== Activity ==
Search the data for the word "checkbox" and copy out every line that has it.

== Exercise input ==
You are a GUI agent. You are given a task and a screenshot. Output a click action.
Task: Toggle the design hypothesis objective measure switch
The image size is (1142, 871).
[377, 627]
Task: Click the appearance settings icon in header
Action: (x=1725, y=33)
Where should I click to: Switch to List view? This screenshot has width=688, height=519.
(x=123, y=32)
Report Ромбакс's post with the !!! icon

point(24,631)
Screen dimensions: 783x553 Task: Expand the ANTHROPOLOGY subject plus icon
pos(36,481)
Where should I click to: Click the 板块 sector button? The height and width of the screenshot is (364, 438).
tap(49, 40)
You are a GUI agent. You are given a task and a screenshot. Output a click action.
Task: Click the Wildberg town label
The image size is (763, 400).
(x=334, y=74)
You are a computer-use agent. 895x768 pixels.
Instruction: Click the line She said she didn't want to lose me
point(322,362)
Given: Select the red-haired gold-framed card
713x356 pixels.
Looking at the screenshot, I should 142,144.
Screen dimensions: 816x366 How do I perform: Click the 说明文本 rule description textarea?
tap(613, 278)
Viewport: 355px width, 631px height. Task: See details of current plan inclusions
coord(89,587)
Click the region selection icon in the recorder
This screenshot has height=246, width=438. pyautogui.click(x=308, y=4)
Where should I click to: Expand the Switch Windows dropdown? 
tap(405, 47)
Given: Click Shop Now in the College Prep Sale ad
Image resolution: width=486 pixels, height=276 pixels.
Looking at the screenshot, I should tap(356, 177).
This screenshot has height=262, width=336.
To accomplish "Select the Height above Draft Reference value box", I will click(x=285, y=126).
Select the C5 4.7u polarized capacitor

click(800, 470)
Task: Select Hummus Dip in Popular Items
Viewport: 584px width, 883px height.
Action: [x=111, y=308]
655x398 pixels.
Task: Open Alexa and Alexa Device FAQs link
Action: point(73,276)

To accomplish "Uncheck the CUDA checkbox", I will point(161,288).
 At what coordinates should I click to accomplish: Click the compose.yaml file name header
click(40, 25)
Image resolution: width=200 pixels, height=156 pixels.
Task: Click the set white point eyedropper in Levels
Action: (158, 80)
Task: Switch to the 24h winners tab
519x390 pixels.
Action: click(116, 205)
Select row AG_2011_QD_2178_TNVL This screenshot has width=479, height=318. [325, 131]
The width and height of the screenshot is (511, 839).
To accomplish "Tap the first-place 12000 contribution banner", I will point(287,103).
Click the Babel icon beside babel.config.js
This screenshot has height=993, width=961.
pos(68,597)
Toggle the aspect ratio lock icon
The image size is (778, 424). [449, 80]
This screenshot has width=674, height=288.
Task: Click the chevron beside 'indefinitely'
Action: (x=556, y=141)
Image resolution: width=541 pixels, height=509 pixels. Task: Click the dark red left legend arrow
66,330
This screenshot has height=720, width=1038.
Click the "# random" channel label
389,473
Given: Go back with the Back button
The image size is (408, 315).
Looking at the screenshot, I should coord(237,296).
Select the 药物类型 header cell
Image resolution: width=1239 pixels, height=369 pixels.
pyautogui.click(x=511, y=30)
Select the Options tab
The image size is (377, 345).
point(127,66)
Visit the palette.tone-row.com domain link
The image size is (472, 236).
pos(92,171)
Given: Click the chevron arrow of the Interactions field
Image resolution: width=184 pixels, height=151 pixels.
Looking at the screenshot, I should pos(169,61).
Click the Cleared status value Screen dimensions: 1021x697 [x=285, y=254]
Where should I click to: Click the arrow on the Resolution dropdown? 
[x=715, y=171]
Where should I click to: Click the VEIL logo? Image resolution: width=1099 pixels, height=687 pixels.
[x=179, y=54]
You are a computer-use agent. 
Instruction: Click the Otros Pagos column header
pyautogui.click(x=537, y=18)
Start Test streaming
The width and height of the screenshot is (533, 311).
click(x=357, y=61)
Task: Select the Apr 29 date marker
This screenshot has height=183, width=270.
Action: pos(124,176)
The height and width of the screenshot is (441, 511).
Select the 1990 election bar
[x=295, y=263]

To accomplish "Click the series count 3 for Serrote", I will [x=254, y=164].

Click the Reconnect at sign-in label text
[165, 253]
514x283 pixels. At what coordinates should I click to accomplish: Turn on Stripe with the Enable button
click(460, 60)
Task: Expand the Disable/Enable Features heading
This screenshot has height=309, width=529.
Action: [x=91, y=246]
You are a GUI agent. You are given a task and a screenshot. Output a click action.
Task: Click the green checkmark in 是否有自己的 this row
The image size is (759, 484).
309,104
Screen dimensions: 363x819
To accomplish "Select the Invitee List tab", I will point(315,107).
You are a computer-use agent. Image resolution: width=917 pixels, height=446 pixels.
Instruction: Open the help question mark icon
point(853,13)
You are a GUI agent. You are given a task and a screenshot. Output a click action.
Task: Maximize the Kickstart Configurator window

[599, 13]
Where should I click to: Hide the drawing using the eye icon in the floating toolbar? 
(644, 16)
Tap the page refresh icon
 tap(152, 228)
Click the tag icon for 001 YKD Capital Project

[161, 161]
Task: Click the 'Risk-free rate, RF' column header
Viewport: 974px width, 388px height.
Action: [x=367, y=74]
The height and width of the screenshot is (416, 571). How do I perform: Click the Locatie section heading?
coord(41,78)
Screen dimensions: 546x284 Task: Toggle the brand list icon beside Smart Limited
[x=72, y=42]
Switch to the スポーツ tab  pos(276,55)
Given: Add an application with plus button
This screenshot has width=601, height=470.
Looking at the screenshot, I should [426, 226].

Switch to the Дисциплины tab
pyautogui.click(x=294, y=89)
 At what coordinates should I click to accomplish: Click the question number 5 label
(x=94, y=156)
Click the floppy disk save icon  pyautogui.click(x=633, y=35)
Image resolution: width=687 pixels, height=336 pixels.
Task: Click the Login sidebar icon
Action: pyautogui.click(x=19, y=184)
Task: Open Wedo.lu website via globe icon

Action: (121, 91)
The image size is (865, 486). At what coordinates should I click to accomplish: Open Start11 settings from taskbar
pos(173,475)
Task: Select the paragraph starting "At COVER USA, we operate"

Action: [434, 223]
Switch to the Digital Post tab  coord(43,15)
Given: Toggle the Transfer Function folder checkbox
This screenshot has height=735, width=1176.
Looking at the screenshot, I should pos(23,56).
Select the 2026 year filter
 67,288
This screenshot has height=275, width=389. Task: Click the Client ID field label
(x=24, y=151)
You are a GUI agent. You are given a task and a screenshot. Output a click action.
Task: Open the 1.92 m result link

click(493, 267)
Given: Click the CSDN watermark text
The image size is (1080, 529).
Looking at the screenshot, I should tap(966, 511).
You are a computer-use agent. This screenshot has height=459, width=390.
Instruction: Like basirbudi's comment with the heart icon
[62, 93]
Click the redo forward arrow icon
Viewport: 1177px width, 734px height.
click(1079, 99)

== Written response ==
To accomplish "Uncheck the CUDA checkbox", I will point(161,288).
Given: Toggle the Transfer Function folder checkbox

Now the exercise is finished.